Articles

Neil Lennon: Burning Down The House.

|
Image for Neil Lennon: Burning Down The House.

Imagine you hear that one of your favourite books has been optioned as a stage-play and it was going to be produced and directed by a local hero, a guy you greatly admire, and that it will involve some of your favourite actors.

Imagine they slapped a whopping great £500 price tag on the tickets.

If plays were your thing and if the book was special to you – something that genuinely touched your heart – you might well lay your money down.

You would spend weeks, maybe months, in anticipation of the opening night. You would buy yourself some tidy new threads. You would plan, perhaps, to make a night of it with dinner and drinks and you’d get very excited as the day of the curtain raiser arrived.

And then you get there and you find that the script veers radically from the book you love.

The acting is lifeless, the delivery of the lines wooden.

The stage and the hall are an unkempt mess. The fabric on the seats is frayed and even ripping.

The concierges are a nightmare.

The whole experience is ruinous to your memory of the book.

The whole show is dreadful.

So you boo along with the rest, and you leave angry and bewildered.

You retire to the nearest pub, filled with grumbling patrons, annoyed at the utter waste, shocked at the poor quality of all involved.

Suddenly, the big screen TV gets switched on; the guy responsible for all this is doing an opening night interview in the foyer of the hall next door. Everyone falls silent to hear the inevitable apology.

But you don’t get an apology.

Instead you get a gush of self-pitying garbage.

You listen, disbelieving, as you are told you were all a poor audience who don’t recognise art.

That the book in question was over-rated dreck and you shouldn’t have put much store in the characters or plots and that it needed changing, and that those changes were for the better.

This guy then starts ranting that he feels personally slighted, and he wails about how bad the experience was for him.

That he can’t believe the sense of entitlement from people who get mad when they spend a lot of money for something that fails to deliver in any way, shape or form.

There’s no self-analysis.

There’s no recognition that if he’d have done his job right that the whole show would have gone differently.

No recognition that he had made changes that were un-necessary, that he’d failed to inspire the actors – good actors, not a bunch of amateurs still in drama school – that he’d set the whole thing up wrong and then had the cheek to charge outrageously for the product.

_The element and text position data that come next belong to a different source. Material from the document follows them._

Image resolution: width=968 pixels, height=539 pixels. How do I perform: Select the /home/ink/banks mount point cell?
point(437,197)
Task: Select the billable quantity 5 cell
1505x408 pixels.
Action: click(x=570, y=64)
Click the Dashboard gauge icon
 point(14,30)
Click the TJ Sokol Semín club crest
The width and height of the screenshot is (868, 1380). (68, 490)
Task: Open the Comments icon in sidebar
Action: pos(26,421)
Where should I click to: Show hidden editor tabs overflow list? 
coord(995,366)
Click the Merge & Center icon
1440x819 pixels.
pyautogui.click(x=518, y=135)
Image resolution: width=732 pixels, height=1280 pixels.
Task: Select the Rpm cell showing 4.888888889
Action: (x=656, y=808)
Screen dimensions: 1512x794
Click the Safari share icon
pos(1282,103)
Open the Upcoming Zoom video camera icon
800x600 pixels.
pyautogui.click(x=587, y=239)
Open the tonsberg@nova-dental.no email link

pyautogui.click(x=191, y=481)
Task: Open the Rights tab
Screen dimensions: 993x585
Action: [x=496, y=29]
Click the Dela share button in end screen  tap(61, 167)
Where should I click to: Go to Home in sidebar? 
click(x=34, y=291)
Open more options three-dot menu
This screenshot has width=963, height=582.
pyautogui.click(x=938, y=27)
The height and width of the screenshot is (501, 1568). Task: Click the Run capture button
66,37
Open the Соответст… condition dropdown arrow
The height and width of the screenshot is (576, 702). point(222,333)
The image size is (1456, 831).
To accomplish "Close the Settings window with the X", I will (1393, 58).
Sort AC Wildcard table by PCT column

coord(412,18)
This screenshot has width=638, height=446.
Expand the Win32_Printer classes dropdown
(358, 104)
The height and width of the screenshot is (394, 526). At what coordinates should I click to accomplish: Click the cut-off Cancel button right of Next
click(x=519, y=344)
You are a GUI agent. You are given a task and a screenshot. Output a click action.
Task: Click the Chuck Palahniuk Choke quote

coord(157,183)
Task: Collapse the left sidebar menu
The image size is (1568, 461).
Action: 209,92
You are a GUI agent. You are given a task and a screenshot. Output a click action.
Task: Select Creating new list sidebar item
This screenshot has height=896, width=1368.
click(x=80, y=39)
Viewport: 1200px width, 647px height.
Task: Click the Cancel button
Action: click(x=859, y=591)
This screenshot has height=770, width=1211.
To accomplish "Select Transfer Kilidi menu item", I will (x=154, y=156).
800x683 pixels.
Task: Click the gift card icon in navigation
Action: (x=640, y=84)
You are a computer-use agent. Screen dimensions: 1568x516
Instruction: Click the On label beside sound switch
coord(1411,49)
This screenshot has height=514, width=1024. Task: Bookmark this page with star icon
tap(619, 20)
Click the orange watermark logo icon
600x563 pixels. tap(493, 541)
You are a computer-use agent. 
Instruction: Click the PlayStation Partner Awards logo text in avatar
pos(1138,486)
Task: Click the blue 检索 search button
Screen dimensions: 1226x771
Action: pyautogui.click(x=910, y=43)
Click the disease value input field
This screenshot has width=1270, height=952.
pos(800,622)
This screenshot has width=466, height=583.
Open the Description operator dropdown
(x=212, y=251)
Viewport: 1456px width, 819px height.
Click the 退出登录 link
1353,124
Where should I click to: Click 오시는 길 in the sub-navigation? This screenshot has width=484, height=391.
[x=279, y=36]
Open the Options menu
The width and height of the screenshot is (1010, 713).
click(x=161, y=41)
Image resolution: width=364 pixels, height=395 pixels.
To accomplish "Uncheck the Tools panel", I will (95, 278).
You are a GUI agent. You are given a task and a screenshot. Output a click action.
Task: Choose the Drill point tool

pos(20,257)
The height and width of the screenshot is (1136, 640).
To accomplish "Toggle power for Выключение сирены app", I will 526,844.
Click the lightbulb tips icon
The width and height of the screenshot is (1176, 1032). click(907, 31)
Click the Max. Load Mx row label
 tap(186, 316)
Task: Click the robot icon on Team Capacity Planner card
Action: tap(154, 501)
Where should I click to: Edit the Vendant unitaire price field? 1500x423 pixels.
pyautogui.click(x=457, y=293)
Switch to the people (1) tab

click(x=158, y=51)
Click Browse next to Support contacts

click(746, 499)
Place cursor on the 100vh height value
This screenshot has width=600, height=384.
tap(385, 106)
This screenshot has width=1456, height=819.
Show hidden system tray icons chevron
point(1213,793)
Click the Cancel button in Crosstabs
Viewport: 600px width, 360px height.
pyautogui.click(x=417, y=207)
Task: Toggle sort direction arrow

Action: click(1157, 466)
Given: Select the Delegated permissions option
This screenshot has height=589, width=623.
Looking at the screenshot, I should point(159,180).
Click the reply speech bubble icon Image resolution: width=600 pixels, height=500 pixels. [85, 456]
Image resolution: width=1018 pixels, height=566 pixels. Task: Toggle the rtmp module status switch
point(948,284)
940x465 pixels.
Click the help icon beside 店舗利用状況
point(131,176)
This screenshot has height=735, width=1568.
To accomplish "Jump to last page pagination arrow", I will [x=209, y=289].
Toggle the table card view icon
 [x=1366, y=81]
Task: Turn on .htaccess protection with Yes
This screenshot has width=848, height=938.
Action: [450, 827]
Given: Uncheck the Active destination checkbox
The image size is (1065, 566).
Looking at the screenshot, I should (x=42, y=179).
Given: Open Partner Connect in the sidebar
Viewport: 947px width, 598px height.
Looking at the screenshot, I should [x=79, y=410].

You might come away from watching that interview even more angry than you were at the poor quality of the show itself.

You might come away from watching that vowing that you would never go and see anything even vaguely connected to his name again.

And wish him well for the future?

Jesus, even if you’d been a fan before nothing is more sure-fire certain to switch you off for good than seeing this joker, who after all is still taking his fee, and whose entire lifestyle has been built on the back of his audience, pissing all over them.

A hard night for him?

What about all you poor bastards who paid good money to watch it?

And you might also think that he’s done his career prospects no little damage as well, because if he’ll treat his home-town audience like this, the people who’ve been loyal to him for years, then why would Broadway even entertain his petty, snide, self-centredness? His egotism?

His failure to admit when he’s wrong?

Major theatre owners like to see a little humility from their producers when things go to shit. They don’t want somebody who refuses to take any personal responsibility … far less one who blames the audience and assures that some never come back.

Sulking, bitter, self-absorbed prima donnas are common in that business … but nobody likes them and one of the things big time theatre owners love is when one of them self-destructs, giving everyone a reason to freeze them out for a while.

So this guy might find it difficult ever getting hired as a producer and director again. Moreover, he might find it hard to find a drop of sympathy for his position when he’s struggling to get back into the business.

Most importantly, he’s no longer the local hero; he’s a money-grubbing mercenary who made his living off the back of the audience he’s just disdained.

Guys like that, who cares what their next career move is?

Who cares if they even have a career?